I was working at Silverstone this last weekend - and spent most of it in
the pits. As well as the International Touring Cars (VERY fancy bits of
hardware!) there were the F3000 and Formula Opel single seaters. Now
both of these are one-make chassis, tyres and engine formula - where
the driver is meant to be the main factor.
What struck me was that the wing settings they were using didn't seem to
vary. I don't know what Indycars are like, but in practice it's not "XX
degrees" the settings, but "Third notch" - and there were probably only
10-15 positions altogether on the rear. But I didn't see anyone alter
their rear wing settings from first practice to race start. And only one
adjustment made by one Formula Opel driver to a front wing setting.
Walking up and down, it seemed that all the teams were using the rear
wing setting as well (didn't check every one, but all I looked at were
the same).
So - Formula Opel is a fairly modest budget (in motor-racing terms!!!)
"starter" series for learning slicks-and-wings, and F3000 a BIG-money
high-powered series meant to be a "feeder" into F1, etc.
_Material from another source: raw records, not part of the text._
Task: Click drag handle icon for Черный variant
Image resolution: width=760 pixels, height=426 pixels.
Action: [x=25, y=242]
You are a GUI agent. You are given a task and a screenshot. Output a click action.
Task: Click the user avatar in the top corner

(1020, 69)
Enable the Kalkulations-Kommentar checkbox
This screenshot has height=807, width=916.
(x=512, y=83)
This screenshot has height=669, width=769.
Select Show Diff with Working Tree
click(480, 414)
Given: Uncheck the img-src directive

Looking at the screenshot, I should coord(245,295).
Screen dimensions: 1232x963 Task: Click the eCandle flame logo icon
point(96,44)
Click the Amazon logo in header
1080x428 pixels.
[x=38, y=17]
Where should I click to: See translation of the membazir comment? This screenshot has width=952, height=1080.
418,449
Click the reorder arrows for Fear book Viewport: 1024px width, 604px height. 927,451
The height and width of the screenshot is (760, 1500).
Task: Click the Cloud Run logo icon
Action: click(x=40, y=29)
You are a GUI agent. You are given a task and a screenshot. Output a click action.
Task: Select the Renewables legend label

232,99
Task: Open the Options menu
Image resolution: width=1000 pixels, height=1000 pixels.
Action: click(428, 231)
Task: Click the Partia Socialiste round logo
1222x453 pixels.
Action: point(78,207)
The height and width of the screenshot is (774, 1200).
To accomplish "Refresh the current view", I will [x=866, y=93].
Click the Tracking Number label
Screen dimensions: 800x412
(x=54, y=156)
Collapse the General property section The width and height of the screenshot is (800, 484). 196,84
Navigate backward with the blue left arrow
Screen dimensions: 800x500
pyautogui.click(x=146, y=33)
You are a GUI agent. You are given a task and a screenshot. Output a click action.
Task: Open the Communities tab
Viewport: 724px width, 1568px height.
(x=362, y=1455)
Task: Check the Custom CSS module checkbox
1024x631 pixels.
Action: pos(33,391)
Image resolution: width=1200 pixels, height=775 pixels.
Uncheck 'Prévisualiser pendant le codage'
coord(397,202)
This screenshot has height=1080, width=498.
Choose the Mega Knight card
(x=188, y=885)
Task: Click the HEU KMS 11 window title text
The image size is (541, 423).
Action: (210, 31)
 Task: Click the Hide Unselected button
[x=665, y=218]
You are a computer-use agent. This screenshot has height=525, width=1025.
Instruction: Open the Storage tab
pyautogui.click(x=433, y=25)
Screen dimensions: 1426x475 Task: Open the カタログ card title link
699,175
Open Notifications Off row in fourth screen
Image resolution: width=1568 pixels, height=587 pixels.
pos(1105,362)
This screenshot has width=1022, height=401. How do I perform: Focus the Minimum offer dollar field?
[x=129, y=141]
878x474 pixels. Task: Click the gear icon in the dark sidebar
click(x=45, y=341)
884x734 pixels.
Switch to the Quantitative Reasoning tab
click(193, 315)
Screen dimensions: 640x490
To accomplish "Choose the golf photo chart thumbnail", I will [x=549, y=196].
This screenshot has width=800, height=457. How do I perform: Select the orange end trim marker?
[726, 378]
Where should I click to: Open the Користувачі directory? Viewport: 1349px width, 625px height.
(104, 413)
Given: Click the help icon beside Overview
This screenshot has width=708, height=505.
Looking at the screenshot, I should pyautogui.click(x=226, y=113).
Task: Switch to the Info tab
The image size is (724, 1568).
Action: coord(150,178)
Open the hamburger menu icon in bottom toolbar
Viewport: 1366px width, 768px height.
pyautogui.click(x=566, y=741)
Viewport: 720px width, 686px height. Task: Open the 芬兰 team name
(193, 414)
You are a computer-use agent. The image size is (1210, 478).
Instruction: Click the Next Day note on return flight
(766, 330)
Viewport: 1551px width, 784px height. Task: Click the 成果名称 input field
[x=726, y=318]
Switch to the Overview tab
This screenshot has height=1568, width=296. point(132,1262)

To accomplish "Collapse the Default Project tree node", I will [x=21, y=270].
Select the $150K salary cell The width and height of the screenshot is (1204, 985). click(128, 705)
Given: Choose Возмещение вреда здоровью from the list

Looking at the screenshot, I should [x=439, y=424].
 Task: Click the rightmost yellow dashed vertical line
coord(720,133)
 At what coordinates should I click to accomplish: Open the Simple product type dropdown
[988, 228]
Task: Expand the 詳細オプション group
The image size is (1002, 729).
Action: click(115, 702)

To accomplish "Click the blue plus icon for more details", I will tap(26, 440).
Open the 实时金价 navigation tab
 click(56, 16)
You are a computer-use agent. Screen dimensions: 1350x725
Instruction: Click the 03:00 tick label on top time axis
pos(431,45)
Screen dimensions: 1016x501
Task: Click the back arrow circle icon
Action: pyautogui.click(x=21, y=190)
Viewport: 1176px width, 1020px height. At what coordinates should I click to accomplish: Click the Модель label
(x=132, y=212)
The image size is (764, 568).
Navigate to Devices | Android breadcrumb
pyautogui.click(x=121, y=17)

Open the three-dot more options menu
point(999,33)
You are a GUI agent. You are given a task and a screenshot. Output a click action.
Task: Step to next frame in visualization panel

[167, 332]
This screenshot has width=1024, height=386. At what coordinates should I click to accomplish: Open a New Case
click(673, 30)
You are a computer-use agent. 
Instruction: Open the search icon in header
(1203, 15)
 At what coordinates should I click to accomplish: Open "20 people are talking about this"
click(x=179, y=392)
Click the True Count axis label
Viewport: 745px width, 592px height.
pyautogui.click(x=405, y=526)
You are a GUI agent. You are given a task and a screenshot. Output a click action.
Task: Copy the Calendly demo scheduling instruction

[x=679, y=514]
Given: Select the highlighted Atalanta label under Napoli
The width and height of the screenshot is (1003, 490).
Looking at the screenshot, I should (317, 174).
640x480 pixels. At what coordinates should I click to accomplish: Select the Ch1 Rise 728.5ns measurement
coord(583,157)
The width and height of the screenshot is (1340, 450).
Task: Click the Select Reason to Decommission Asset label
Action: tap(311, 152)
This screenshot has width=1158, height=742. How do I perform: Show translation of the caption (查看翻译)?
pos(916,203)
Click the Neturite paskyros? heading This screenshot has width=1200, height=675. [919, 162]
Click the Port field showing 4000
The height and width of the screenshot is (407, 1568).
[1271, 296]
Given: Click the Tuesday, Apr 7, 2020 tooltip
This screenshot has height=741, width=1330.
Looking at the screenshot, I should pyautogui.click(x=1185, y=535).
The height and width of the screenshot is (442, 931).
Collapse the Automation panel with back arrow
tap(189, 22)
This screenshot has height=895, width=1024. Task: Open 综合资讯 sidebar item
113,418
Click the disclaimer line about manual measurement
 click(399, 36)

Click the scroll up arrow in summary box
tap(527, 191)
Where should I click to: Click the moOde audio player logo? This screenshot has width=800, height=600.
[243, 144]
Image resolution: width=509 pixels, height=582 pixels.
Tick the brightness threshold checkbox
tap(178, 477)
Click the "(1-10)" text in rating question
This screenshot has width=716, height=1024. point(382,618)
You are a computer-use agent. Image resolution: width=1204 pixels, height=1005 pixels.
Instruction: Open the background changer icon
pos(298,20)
And apparently
the wing settings are pretty well sorted before a wheel is turned -
presumably from computer models and/or previous experience. On the day,
it was the suspension settings that most of the adjusting was done on.
Now think about what most of us sim-racers do. Whether jealously
guarded, partially or fully shared in our setups it's the wing settings
and perhaps gear ratios that are the most important apparently - it's
what we all fiddle with mainly - no? But watching these teams, its the
stuff in GP2's Advanced 1 & 2 settings - springs, dampers, spacers, etc
that they were adjusting.
We all race ICR2, GP2 with fixed chassis etc (ie same game) - and many
claim their settings are only any good for them because of their style
of driving, etc. But in a whole bunch of up-and-coming and heading-for-
the-top drivers, style etc mattered for suspension settings, but not for
wings apparently. Interesting.....
Cheers!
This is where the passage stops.